Factorise:$$ {a}^{2}+7a+12$$.

Answer

**step1** Understanding the problem

The problem asks us to factorize the expression $$a^2 + 7a + 12$$. To factorize means to find two quantities that, when multiplied together, will result in this given expression. We are looking for two expressions that typically look like $$(a + \text{number 1})$$ and $$(a + \text{number 2})$$.

**step2** Connecting to multiplication and the distributive property

Let's consider how we multiply two expressions of the form $$(a + \text{first number})$$ and $$(a + \text{second number})$$. Using the idea of distributing multiplication, we do the following:
- Multiply the 'a' from the first expression by each term in the second expression: $$a \times a = a^2$$ and $$a \times (\text{second number})$$.
- Multiply the 'first number' from the first expression by each term in the second expression: $$(\text{first number}) \times a$$ and $$(\text{first number}) \times (\text{second number})$$.
When we add these parts together, we get: $$a^2 + (\text{second number})a + (\text{first number})a + (\text{first number}) \times (\text{second number})$$.
This simplifies to: $$a^2 + (\text{first number} + \text{second number})a + (\text{first number} \times \text{second number})$$.

**step3** Identifying relationships for the unknown numbers

Now, we compare the simplified general form we just found ($$a^2 + (\text{first number} + \text{second number})a + (\text{first number} \times \text{second number})$$) with the expression given in the problem: $$a^2 + 7a + 12$$.
By matching the parts, we can see two key relationships for the two numbers we are trying to find:
1. The sum of the two numbers must be equal to the number multiplying 'a', which is 7. So, $$\text{first number} + \text{second number} = 7$$.
2. The product (multiplication) of the two numbers must be equal to the constant term (the number without 'a'), which is 12. So, $$\text{first number} \times \text{second number} = 12$$.

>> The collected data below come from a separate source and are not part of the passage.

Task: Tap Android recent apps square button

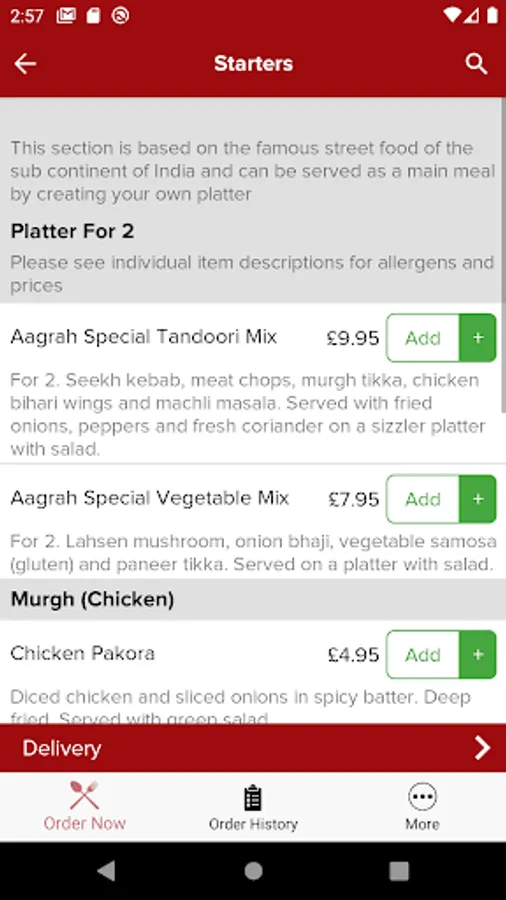Action: click(399, 871)
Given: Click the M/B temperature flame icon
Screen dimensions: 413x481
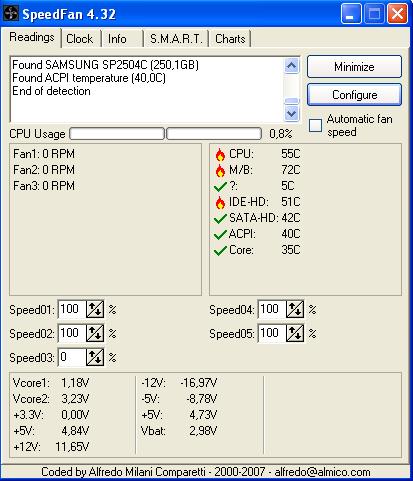Looking at the screenshot, I should point(220,171).
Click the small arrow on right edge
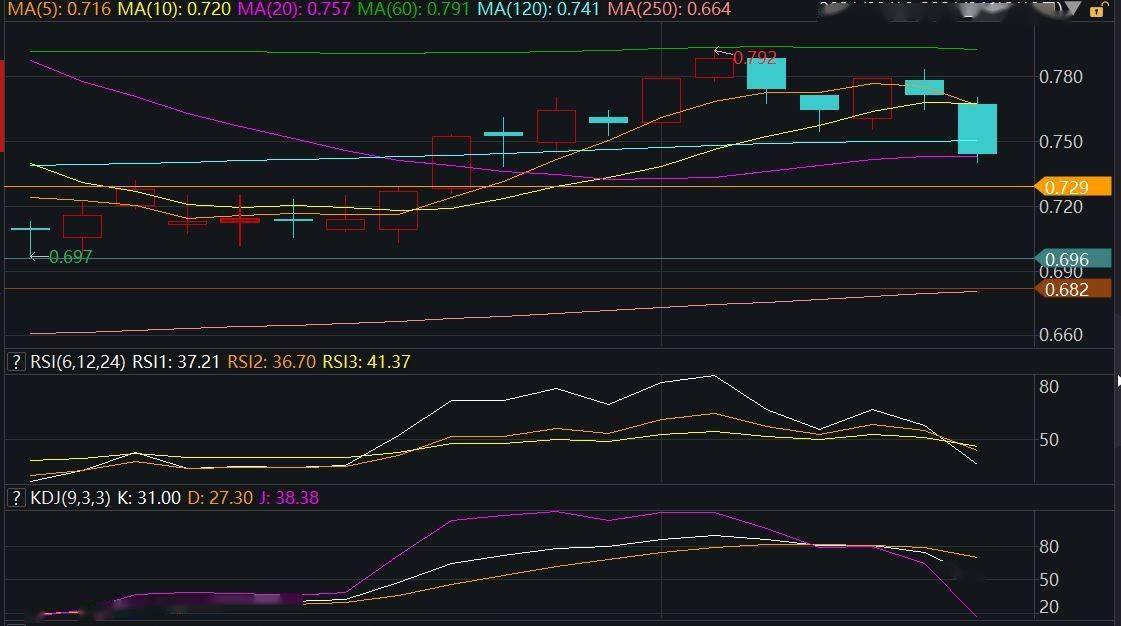The height and width of the screenshot is (626, 1121). (x=1117, y=380)
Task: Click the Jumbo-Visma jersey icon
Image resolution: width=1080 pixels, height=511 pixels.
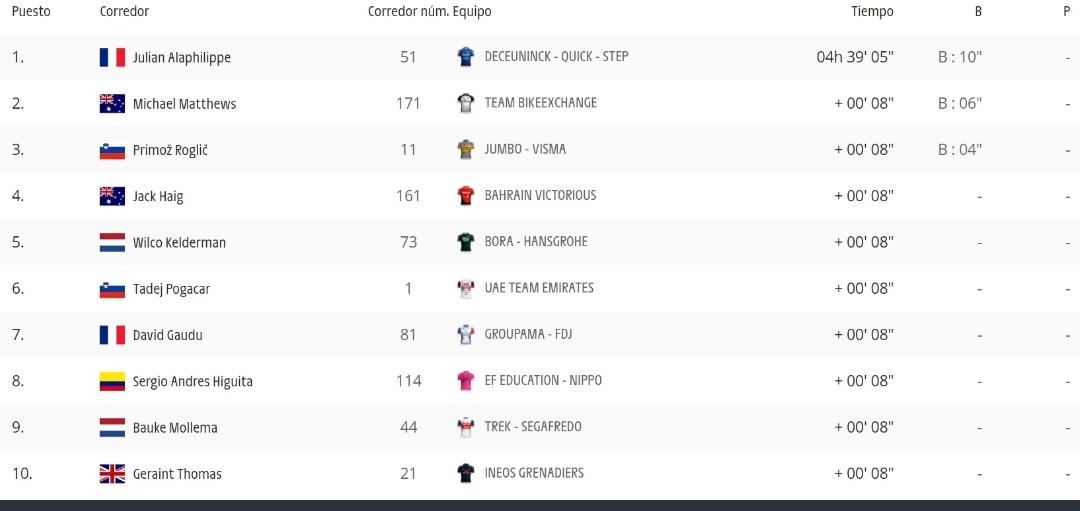Action: coord(466,149)
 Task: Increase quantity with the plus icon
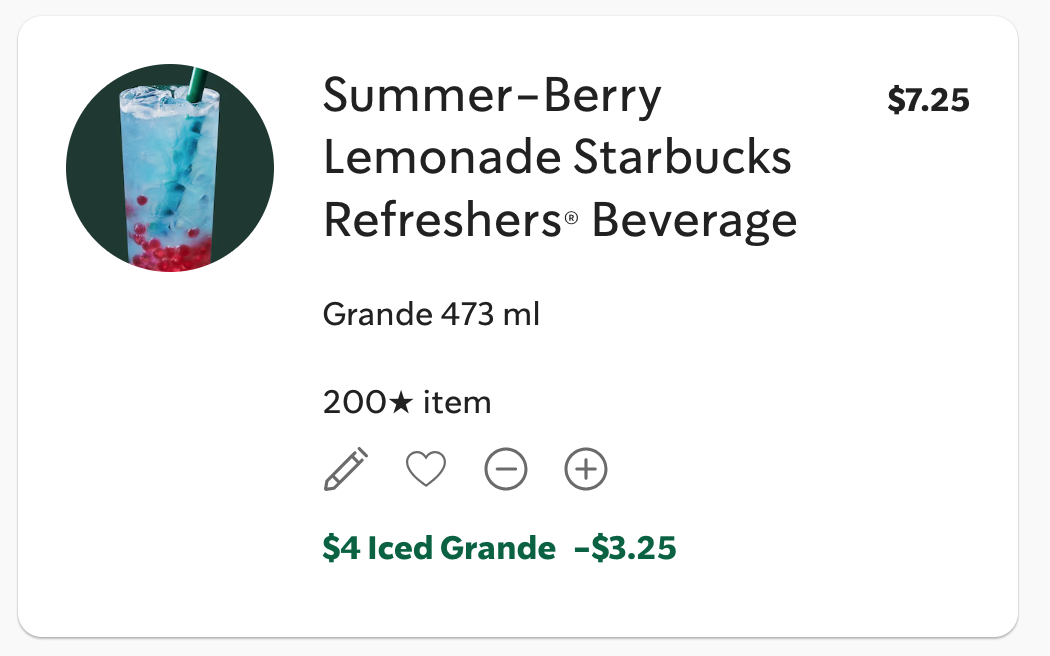pos(586,469)
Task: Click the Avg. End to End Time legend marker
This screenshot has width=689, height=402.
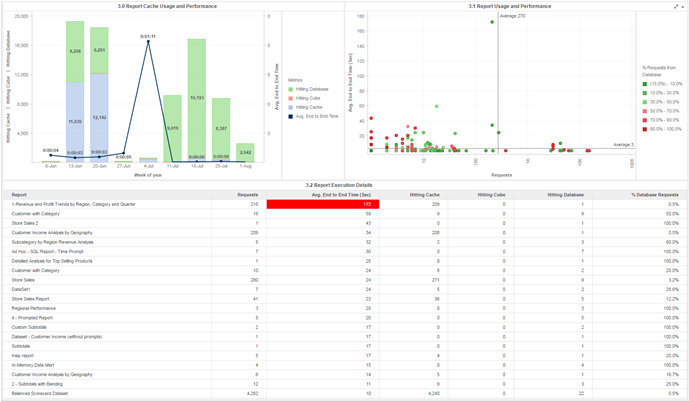Action: click(x=290, y=116)
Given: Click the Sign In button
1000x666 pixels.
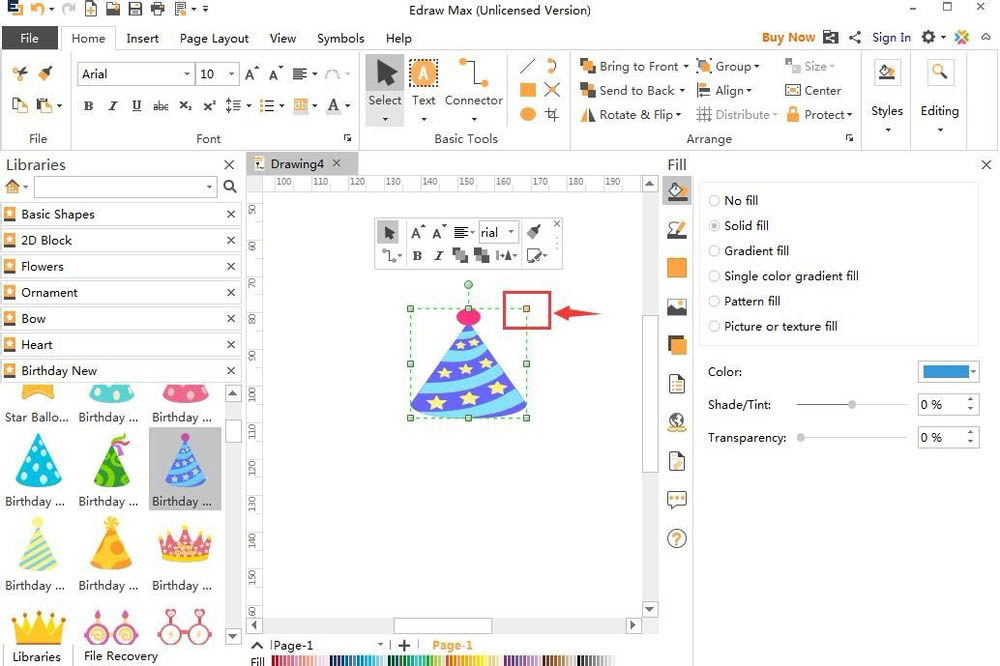Looking at the screenshot, I should click(x=891, y=38).
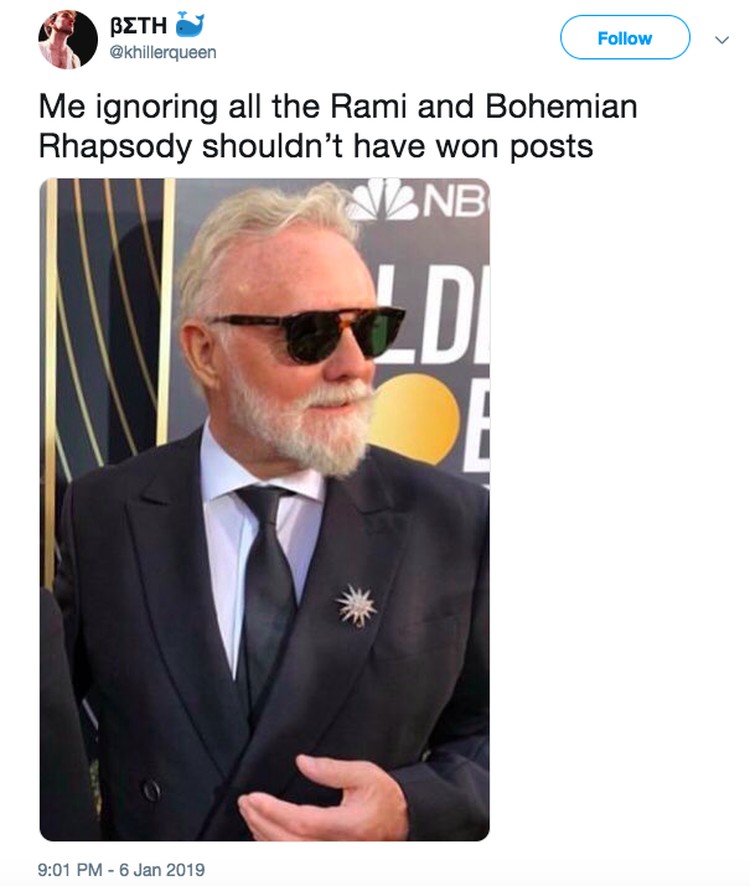
Task: Click the NBC peacock logo in the photo
Action: [x=384, y=200]
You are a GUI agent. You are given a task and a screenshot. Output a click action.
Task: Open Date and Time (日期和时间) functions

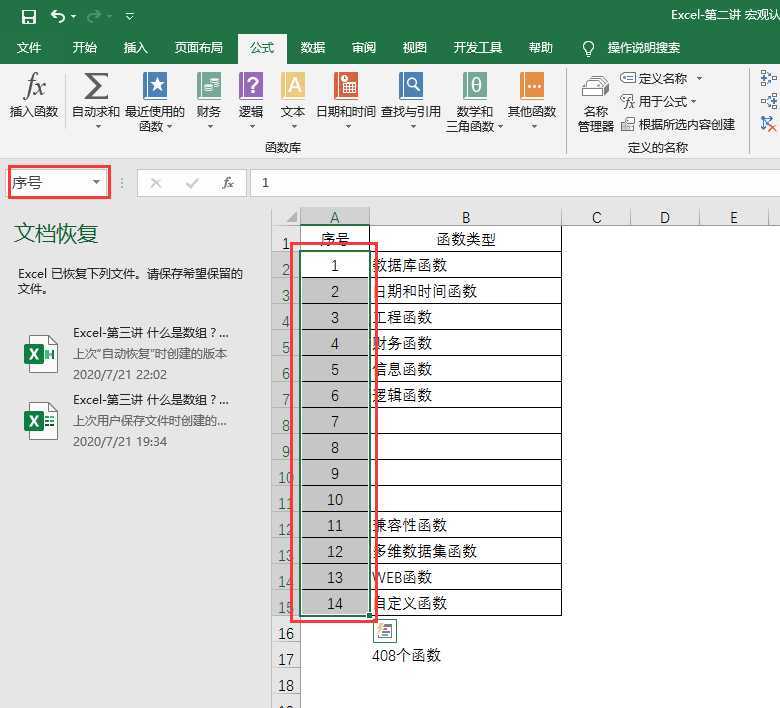tap(346, 88)
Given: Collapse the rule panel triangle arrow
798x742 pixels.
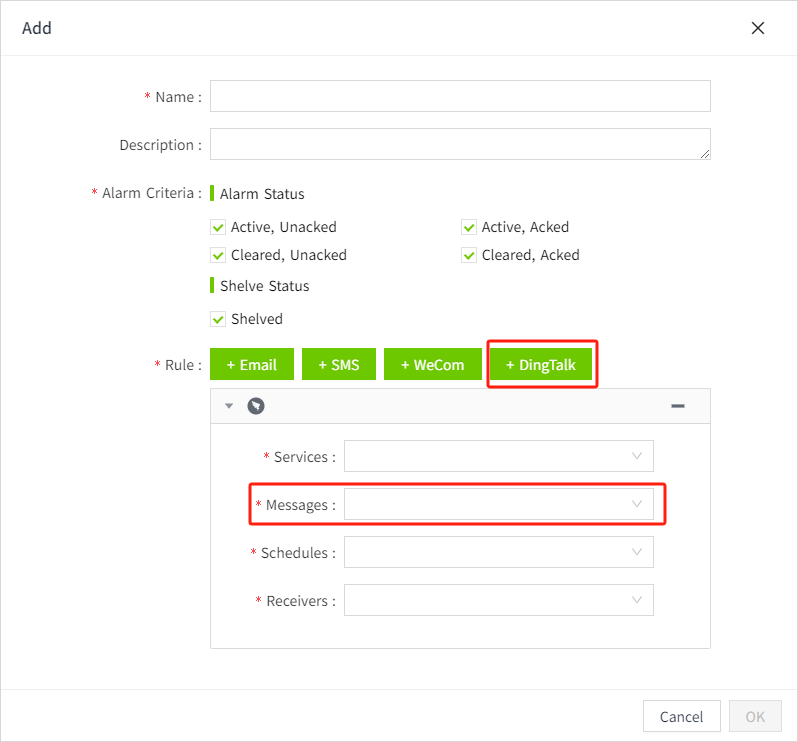Looking at the screenshot, I should pyautogui.click(x=229, y=406).
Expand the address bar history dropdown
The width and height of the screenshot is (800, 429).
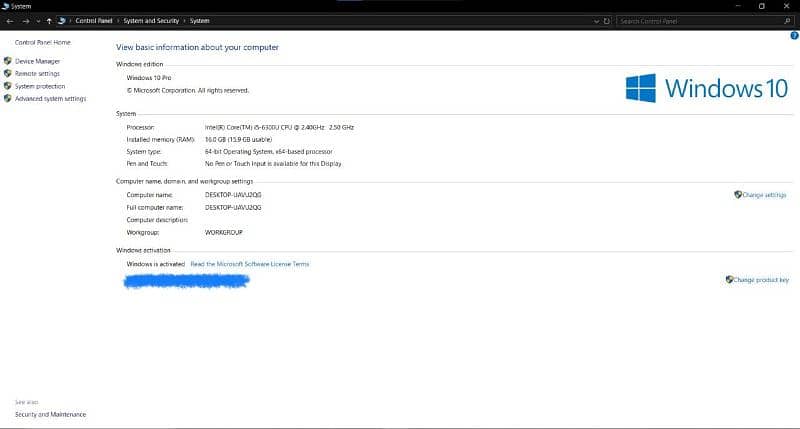coord(597,20)
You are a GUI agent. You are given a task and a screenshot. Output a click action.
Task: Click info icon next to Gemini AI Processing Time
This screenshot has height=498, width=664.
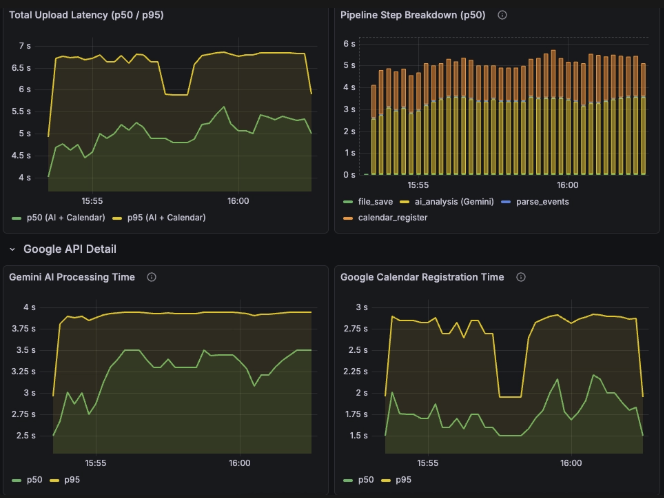click(x=151, y=277)
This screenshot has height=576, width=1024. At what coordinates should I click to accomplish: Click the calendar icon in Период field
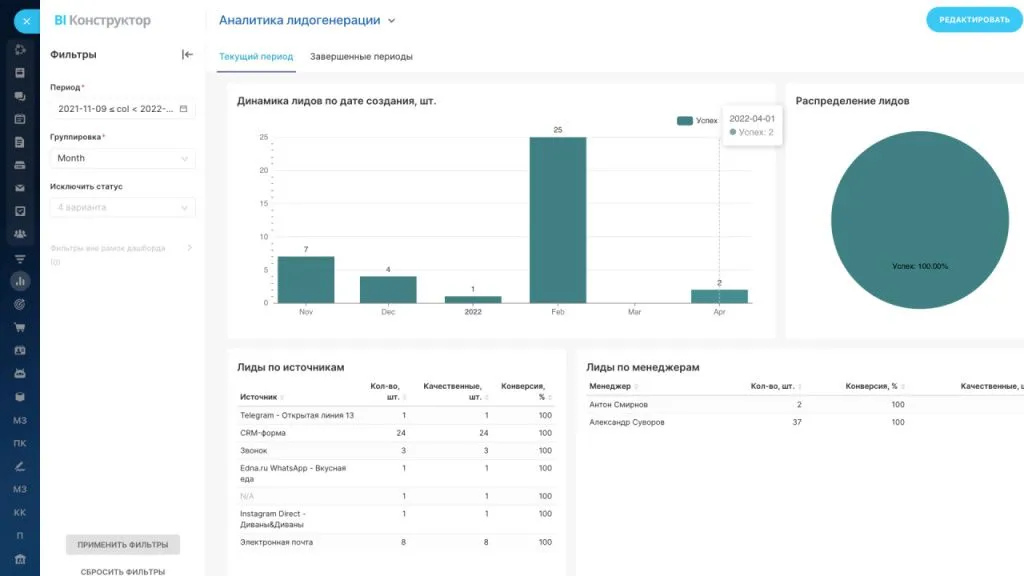(183, 109)
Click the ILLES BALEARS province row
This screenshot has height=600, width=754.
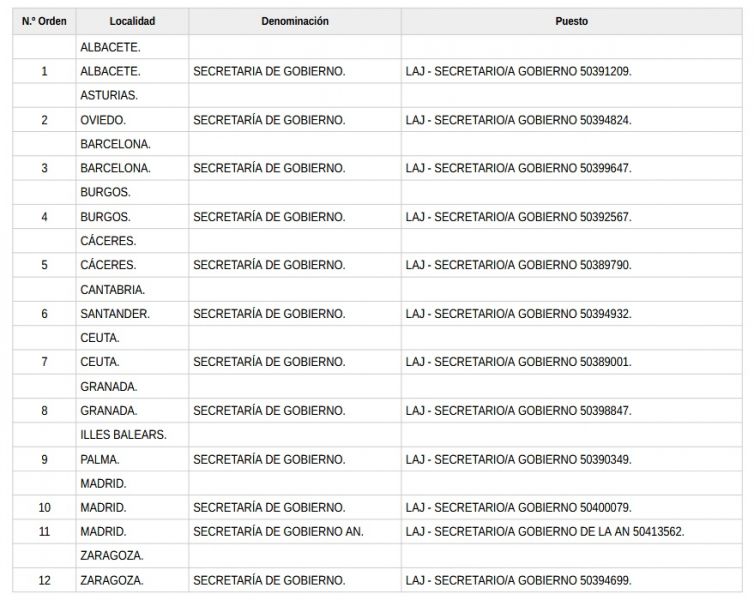(x=123, y=435)
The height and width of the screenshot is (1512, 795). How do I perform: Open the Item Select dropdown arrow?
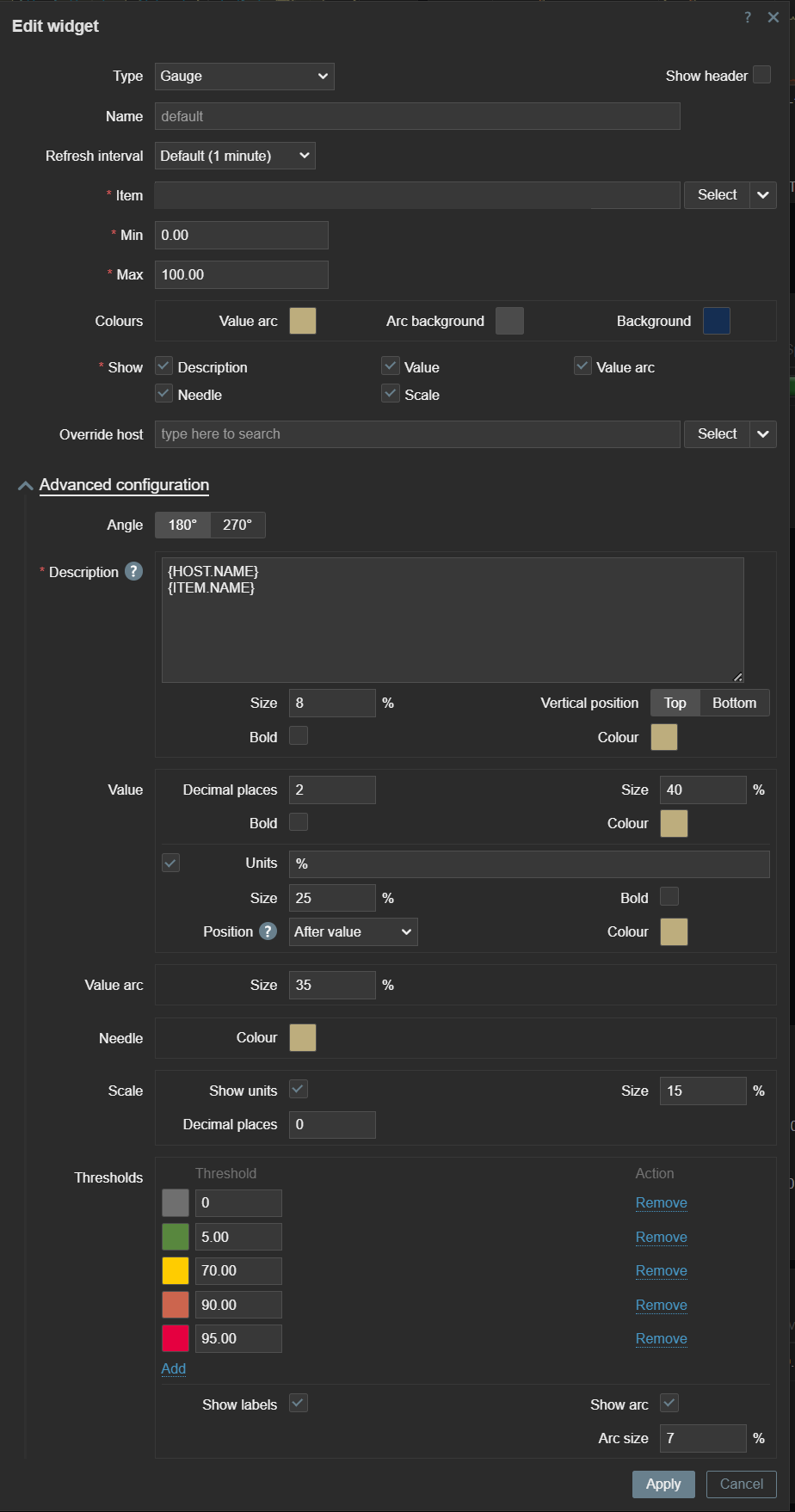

**step4** Finding the two specific numbers

Our task is now to find two whole numbers that multiply together to give 12 and add up to 7.
Let's list all the pairs of whole numbers that multiply to 12:
- 1 and 12 (because $$1 \times 12 = 12$$)
- 2 and 6 (because $$2 \times 6 = 12$$)
- 3 and 4 (because $$3 \times 4 = 12$$)
Now, let's check the sum for each of these pairs:
- For 1 and 12: $$1 + 12 = 13$$ (This is not 7)
- For 2 and 6: $$2 + 6 = 8$$ (This is not 7)
- For 3 and 4: $$3 + 4 = 7$$ (This matches our requirement!)
So, the two numbers we are looking for are 3 and 4.

**step5** Writing the final factored expression

Since we have found that the two numbers are 3 and 4, we can now write the factorized form of the expression.
The expression $$a^2 + 7a + 12$$ can be factorized as $$(a + 3)(a + 4)$$.